**About this task**
Copy, word for word, the lines of the entries below between the one with "Where should I click to: Open" and the one with "The height and width of the screenshot is (812, 1484).", inclusive, and leave out everything else.

**Source records**
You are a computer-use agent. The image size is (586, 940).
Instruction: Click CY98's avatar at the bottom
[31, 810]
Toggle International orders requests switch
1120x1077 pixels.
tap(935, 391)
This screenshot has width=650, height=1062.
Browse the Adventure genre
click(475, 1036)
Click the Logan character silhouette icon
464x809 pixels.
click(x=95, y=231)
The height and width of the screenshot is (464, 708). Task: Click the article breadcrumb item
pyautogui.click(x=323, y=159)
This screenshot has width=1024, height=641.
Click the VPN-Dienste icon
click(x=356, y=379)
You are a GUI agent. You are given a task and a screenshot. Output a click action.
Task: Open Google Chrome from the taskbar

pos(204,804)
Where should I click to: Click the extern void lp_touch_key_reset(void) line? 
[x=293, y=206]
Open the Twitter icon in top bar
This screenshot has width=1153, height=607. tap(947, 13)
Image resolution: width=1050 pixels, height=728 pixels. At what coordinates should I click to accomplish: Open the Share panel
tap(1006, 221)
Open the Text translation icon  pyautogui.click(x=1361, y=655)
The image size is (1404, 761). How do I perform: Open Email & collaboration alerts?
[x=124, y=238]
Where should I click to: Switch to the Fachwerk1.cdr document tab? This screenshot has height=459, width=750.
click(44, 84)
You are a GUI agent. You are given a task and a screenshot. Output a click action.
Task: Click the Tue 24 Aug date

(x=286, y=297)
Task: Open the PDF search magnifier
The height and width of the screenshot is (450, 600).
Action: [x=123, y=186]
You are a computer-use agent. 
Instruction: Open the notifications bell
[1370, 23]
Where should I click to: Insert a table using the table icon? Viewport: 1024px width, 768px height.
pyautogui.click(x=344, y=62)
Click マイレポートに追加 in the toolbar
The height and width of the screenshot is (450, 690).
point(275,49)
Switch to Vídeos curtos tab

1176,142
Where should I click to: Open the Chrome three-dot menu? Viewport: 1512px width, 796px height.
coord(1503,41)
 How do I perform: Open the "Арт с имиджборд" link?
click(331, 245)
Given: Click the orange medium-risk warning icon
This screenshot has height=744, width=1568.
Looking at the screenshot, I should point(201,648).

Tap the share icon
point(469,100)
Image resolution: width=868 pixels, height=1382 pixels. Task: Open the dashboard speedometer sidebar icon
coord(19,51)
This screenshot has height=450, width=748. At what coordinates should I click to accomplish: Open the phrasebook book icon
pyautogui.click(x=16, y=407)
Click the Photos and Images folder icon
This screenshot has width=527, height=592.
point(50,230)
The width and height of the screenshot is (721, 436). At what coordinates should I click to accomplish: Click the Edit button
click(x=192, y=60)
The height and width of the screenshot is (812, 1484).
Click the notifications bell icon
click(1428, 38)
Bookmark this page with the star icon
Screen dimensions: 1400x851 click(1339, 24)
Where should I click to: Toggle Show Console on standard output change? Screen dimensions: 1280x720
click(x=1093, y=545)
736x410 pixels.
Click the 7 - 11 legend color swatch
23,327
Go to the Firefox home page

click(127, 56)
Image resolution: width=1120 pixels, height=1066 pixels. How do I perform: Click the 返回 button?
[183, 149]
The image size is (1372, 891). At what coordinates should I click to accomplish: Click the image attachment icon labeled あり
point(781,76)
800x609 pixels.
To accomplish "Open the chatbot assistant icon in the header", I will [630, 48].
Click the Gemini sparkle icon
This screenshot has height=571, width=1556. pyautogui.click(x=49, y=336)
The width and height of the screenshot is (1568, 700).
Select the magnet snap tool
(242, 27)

**Written solution**
Where should I click to: Open the Chrome three-dot menu? Viewport: 1512px width, 796px height.
coord(1503,41)
 How do I perform: Open the "Арт с имиджборд" link?
click(331, 245)
Given: Click the orange medium-risk warning icon
This screenshot has height=744, width=1568.
Looking at the screenshot, I should point(201,648).

Tap the share icon
point(469,100)
Image resolution: width=868 pixels, height=1382 pixels. Task: Open the dashboard speedometer sidebar icon
coord(19,51)
This screenshot has height=450, width=748. At what coordinates should I click to accomplish: Open the phrasebook book icon
pyautogui.click(x=16, y=407)
Click the Photos and Images folder icon
This screenshot has width=527, height=592.
point(50,230)
The width and height of the screenshot is (721, 436). At what coordinates should I click to accomplish: Click the Edit button
click(x=192, y=60)
The height and width of the screenshot is (812, 1484).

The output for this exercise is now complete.